The bank anticipates a generally positive reporting season across the midstream space. In its outlook, Wells Fargo expects Cheniere Energy (NYSE: LNG), ONEOK (NYSE: OKE), Sunoco (NYSE: SUN), Targa Resources, and Viper Energy Partners (NASDAQ: VG) to top consensus earnings estimates for the quarter.
Conversely, Wells Fargo flagged Keyera (TSX: KEY) and MPLX (NYSE: MPLX) as potential disappointments relative to consensus. The preview lays out the specific operational and accounting factors the bank believes will drive results for individual companies.
Drivers behind expected outperformance
- Cheniere Energy - Wells Fargo cites wider international spreads and stronger volumes, plus a lighter maintenance schedule that could reduce operating and maintenance costs while increasing effective capacity.
- ONEOK - The firm may benefit from wide Katy-Waha marketing spreads that supported margins through the quarter, although those spreads have narrowed entering Q3.
- Sunoco - Elevated crack spreads are expected to noticeably lift refinery contribution for the period.
- Targa Resources - The bank points to higher volumes, increased liquefied petroleum gas (LPG) exports, and supportive Katy-Waha spreads as reasons Targa could outpace consensus. Wells Fargo also notes curtailed volumes returning and potential record LPG volumes at Galena Park in June, suggesting upside relative to guidance midpoints.
- Plains All American - Plains is likely running above the midpoint of guidance, aided by gas pipeline capacity improvements that have come into service earlier than anticipated.
Areas of concern and possible misses
- Keyera - A change in accounting treatment tied to marketing profits related to the Plains All American acquisition shifts a portion of Q2 profit to Q4, which could lead to a miss versus consensus in the quarter under review.
- MPLX - The company has relatively few new projects coming online in Q2 versus a sizable consensus expectation for EBITDA step-ups, creating downside risk to estimates.
- Kinder Morgan - Wells Fargo highlights a high bar to sustain backlog growth because $500 million to $600 million of projects entered service in Q2, representing a notable increase in the baseline.

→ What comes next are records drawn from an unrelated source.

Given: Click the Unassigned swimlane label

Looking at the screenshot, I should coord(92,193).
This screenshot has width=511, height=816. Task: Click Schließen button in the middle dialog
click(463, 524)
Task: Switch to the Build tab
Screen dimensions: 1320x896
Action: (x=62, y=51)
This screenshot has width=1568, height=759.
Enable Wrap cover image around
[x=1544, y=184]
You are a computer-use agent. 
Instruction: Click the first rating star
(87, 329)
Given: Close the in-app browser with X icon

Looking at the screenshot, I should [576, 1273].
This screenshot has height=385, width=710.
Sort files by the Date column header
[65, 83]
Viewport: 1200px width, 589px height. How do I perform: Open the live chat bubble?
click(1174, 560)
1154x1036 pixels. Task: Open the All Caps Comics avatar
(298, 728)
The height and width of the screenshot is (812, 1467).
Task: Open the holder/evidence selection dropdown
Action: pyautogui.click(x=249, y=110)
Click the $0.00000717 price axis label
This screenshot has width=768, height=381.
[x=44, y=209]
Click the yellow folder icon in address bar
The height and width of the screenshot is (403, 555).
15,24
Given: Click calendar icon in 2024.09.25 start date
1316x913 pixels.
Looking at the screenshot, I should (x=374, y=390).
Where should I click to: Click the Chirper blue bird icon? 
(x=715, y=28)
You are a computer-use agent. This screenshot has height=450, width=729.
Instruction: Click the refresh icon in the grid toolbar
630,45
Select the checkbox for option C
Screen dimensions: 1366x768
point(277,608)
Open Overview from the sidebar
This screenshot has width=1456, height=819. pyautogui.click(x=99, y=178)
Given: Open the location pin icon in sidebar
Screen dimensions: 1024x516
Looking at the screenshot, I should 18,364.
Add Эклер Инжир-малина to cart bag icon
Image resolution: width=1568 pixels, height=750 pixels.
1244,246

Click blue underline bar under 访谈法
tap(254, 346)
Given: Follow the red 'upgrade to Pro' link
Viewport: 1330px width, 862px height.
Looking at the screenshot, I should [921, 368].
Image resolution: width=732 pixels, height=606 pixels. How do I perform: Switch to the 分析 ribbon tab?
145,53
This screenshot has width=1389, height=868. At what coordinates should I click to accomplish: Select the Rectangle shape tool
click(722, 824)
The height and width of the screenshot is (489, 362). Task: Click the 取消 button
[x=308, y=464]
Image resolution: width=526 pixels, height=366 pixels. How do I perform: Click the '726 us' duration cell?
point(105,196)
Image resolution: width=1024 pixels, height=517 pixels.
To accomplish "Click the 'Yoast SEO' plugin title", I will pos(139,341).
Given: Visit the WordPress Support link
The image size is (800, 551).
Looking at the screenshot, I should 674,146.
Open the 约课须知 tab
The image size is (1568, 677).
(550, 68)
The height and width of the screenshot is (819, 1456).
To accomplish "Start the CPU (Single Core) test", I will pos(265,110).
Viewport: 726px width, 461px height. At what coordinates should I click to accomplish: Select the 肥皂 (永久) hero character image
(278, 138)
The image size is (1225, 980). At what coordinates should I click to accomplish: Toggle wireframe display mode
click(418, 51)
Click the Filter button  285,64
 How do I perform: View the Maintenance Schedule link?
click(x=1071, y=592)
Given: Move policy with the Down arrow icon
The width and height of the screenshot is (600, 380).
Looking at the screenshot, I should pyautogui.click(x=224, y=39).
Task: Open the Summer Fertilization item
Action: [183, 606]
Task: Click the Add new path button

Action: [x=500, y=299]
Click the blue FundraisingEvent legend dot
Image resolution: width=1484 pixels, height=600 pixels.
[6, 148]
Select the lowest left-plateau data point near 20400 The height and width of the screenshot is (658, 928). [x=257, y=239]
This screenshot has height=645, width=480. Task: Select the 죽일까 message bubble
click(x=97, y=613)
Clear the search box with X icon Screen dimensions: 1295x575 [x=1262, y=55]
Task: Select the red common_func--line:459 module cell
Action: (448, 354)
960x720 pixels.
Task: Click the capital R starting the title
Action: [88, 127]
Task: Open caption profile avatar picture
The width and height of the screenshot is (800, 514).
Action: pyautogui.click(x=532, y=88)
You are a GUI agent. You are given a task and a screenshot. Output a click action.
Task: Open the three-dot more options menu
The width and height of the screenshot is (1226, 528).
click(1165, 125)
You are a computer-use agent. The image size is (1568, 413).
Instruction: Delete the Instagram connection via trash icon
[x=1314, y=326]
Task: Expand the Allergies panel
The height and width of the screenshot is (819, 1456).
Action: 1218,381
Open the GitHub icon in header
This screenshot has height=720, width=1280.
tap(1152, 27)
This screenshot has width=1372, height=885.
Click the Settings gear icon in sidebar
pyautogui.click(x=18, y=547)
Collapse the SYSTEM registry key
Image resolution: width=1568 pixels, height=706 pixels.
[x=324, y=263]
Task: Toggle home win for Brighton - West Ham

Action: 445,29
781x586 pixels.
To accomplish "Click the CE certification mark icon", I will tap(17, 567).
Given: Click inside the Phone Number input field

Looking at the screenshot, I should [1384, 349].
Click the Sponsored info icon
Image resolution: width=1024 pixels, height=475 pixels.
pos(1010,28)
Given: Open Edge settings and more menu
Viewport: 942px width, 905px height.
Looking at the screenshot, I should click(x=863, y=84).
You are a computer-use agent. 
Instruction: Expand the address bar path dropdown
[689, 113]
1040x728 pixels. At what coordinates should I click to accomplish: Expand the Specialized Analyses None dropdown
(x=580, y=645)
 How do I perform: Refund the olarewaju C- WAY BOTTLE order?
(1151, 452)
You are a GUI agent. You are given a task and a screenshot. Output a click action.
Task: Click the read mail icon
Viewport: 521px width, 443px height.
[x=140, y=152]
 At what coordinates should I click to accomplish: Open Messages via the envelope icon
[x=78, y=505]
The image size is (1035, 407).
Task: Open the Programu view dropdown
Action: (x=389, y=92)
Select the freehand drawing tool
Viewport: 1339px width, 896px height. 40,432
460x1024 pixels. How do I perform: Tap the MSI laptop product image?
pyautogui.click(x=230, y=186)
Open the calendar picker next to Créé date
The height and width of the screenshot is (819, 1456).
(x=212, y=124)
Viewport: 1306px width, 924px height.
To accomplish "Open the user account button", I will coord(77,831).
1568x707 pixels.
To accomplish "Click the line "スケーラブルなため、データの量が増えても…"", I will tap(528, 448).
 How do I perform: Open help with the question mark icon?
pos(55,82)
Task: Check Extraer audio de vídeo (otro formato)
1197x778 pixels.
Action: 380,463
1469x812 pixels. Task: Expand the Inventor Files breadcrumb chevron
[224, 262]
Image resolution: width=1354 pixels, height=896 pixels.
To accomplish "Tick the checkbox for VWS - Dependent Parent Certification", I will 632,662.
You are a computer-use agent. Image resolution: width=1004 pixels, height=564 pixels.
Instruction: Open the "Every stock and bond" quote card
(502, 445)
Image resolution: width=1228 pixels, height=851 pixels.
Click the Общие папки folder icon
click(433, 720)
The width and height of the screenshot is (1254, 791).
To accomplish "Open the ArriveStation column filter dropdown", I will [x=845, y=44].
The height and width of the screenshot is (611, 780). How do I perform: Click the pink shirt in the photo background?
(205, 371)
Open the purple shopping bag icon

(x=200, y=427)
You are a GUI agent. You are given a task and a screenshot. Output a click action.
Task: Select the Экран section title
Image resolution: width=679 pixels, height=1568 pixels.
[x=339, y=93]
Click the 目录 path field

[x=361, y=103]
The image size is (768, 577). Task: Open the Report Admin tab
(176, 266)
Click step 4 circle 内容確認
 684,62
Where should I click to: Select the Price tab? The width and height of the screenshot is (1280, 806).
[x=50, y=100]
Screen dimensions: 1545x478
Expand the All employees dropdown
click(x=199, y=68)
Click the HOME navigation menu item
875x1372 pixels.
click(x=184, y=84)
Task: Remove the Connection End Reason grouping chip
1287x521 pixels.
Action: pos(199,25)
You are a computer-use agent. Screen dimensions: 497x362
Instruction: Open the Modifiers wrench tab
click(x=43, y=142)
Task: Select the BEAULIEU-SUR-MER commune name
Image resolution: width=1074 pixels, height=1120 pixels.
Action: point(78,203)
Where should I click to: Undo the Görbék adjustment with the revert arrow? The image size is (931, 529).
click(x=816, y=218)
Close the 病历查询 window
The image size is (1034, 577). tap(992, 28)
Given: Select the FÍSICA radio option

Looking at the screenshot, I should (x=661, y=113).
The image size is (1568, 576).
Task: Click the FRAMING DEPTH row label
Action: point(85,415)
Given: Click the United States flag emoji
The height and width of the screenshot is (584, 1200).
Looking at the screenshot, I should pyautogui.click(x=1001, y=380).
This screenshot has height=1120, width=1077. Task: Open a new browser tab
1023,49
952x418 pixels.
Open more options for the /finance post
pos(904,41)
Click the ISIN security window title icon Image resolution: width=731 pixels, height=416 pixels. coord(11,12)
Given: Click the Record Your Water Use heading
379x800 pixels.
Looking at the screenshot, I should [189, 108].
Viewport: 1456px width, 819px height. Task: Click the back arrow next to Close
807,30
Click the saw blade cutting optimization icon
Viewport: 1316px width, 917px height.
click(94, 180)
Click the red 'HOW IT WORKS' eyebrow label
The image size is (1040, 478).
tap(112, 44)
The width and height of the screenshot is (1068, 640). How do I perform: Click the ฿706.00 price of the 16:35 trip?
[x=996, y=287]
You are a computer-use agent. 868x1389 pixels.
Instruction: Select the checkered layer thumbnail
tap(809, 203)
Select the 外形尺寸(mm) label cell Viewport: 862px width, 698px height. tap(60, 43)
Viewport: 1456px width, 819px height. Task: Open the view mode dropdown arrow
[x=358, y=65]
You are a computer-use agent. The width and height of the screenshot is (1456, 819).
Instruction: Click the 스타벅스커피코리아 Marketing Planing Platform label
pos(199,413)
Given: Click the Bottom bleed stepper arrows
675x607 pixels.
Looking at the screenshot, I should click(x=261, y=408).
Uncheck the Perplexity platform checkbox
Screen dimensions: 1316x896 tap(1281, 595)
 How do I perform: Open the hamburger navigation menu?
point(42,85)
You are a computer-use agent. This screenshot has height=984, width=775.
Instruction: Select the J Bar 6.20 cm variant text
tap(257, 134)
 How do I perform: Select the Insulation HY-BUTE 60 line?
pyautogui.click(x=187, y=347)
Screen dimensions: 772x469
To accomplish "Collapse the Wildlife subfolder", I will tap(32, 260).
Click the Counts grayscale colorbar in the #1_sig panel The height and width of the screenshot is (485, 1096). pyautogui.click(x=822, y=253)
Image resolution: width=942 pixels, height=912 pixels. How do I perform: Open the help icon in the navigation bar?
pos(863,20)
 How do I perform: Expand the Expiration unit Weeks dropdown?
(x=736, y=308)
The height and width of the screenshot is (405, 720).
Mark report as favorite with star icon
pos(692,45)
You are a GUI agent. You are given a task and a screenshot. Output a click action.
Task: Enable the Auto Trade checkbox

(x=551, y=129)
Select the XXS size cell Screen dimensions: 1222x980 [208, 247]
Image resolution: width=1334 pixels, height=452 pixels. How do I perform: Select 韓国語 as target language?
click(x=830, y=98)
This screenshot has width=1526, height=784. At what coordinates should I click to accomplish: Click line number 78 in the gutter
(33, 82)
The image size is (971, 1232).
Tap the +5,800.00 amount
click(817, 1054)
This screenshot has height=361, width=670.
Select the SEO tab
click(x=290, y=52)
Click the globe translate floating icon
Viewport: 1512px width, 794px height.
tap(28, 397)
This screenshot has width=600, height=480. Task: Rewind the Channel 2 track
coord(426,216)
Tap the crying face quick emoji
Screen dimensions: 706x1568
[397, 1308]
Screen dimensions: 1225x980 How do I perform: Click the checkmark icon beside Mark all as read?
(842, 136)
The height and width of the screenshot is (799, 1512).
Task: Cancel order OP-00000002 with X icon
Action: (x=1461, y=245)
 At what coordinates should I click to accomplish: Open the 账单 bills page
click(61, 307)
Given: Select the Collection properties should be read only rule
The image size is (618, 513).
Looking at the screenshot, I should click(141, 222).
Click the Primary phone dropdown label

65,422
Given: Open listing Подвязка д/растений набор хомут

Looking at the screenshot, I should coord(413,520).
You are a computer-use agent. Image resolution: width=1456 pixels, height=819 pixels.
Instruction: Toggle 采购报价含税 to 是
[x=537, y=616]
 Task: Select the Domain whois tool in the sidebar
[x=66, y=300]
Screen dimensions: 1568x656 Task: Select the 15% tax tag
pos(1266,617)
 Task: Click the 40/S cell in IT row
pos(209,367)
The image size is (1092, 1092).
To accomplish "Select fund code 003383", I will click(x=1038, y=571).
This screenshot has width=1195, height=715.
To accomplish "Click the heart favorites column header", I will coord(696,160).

Wells Fargo also called out a potentially material positive development for Antero Midstream (NYSE: AM): the firm could receive in excess of $300 million in after-tax proceeds tied to a Colorado Supreme Court ruling on June 23 in the Veolia matter, an outcome the bank views as favorable to that name.
Overall, the preview provides a company-by-company view rooted in volumes, spreads, project timing, maintenance cycles, accounting moves, and capacity changes. Those factors underpin the bank's recommendations to favor PAA and TRGP and to avoid WMB for the upcoming reports.
Bottom line
Wells Fargo expects a mostly upbeat Q2 for midstream results, with select companies positioned to outperform due to stronger spreads, volumes, and earlier-than-expected capacity additions. At the same time, accounting adjustments and a lack of new project additions in some names create risks to consensus for others. Investors should weigh these dynamics as companies report their Q2 results.